Source
..........

Posted on 3 December 2014

The Chancellor has presented the Autumn Statement to Parliament and left the rabbit to be pulled out of the hat until the very end with the announcement of the Stamp Duty reforms. This will be a real benefit to home owners, reducing the costs of buying a property quite considerably.

 Here’s an overall summary of what was announced today:



  • The economy has grown faster than previously reported, up 8% over this Parliament. Business investment has risen by 27%
  • GDP growth forecasts for 2014 is upgraded from 2.4% a year ago, and 2.7% in March to 3%
  • The economy will then grow by 2.4% next year, 2.2% in 2016, 2.4% in 2017 and 2.3% in 2018 and 2019
  • Inflation will be 1.5% this year, 1.2% next, and 1.7% the year after


Jobs and education

  • The Office of Budget Responsibility says unemployment will fall to 5.4% next year
  • Wages will grow faster than inflation for the next five years
  • Loans of up to £10,000 for post-graduate degrees
  • National Insurance on young apprentices will be abolished



  • The deficit will fall from £97.5bn in 2013-14 to £91.3bn this year
  • It will then reduce to £75.9bn, £40.9bn, and £14.5bn in the three years after that
  • In 2018-19, we will have a £4bn surplus, and £23bn the year after that
  • This is a less than expected fall in borrowing in the next two years, but a bigger than expected fall in the four years after that (due to lower spending, not higher tax receipts)

..........

Exercise task a
In the records, repeat word for word the lines starting at the one containing "332x216 pixels. At" and ending after the one containing "[x=166, y=413]".
The records below have nothing to do with the Autumn Statement summary.

..........

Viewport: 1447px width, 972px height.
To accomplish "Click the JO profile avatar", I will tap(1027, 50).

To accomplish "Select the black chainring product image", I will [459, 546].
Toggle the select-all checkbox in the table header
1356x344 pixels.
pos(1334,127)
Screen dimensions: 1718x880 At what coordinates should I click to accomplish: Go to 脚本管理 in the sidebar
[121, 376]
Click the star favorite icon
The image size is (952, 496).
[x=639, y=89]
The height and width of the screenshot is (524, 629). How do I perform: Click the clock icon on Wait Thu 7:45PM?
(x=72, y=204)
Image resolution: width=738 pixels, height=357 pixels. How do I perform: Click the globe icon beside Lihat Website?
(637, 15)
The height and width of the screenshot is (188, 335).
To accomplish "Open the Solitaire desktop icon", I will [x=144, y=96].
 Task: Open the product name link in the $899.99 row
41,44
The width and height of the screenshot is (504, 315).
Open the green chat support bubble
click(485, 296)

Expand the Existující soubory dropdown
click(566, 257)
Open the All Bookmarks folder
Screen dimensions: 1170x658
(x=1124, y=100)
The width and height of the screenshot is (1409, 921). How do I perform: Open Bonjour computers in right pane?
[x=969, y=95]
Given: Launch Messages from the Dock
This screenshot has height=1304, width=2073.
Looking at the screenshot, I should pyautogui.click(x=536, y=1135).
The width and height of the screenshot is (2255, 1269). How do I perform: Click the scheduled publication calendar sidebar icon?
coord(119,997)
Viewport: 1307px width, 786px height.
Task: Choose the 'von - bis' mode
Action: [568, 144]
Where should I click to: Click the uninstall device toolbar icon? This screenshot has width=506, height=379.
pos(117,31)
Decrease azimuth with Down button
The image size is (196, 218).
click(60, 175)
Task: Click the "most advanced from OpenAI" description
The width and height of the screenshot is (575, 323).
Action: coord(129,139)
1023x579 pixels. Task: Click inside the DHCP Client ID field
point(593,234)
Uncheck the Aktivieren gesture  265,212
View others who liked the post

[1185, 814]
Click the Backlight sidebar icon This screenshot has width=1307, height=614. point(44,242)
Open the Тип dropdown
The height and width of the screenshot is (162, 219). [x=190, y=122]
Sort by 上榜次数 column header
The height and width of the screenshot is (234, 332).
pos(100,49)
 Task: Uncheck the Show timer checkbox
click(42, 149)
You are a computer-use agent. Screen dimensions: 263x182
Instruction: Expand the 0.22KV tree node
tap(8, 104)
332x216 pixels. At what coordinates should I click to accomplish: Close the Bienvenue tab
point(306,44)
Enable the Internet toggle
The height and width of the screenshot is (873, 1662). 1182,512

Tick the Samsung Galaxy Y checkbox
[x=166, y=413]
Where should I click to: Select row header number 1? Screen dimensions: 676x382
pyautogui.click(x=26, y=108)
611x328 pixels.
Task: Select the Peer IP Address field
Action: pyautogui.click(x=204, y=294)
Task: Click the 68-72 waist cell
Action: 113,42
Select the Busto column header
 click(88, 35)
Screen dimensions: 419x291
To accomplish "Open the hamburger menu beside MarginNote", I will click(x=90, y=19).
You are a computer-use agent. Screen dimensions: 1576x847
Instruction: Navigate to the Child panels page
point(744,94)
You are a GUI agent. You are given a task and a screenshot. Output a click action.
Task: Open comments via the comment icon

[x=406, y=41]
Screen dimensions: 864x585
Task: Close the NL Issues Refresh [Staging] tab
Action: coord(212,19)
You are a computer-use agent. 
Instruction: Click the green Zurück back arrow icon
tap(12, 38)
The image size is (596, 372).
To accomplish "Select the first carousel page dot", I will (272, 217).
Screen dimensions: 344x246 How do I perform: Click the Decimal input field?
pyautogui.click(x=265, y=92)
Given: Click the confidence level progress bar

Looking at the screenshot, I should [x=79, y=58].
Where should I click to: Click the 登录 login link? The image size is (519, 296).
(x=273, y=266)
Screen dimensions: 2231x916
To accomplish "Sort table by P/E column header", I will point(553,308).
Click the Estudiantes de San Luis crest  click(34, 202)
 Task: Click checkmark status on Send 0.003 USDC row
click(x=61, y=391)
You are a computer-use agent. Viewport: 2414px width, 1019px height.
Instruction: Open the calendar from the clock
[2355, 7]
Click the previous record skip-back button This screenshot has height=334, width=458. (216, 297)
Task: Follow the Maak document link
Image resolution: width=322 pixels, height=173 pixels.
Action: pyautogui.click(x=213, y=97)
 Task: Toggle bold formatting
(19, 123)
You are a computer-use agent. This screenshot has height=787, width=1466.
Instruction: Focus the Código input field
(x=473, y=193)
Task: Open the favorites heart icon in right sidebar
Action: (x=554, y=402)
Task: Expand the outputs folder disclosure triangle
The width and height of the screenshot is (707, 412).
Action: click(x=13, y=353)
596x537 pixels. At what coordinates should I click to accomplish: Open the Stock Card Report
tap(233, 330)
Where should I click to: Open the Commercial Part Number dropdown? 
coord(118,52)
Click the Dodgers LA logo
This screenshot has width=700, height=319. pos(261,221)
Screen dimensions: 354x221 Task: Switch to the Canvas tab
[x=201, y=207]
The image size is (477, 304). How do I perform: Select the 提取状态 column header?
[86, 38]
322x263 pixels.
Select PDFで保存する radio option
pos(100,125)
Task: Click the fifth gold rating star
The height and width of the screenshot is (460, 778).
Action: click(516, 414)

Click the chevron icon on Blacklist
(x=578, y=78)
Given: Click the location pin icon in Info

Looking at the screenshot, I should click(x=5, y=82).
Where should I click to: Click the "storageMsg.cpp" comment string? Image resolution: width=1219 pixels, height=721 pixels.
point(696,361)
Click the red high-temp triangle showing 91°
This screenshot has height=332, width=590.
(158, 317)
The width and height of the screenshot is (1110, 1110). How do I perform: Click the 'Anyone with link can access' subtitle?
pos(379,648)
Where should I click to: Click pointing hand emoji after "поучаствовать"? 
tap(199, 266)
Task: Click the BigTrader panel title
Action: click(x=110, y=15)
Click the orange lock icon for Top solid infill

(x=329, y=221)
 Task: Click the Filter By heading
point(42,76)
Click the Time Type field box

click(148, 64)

..........

Exercise task b
From the Autumn Statement summary, quote the passage that starts at the words "The Chancellor has" and ends after the words "property quite considerably.".

Final result a
332x216 pixels. At what coordinates should I click to accomplish: Close the Bienvenue tab
point(306,44)
Enable the Internet toggle
The height and width of the screenshot is (873, 1662). 1182,512

Tick the Samsung Galaxy Y checkbox
[x=166, y=413]

Final result b
The Chancellor has presented the Autumn Statement to Parliament and left the rabbit to be pulled out of the hat until the very end with the announcement of the Stamp Duty reforms. This will be a real benefit to home owners, reducing the costs of buying a property quite considerably.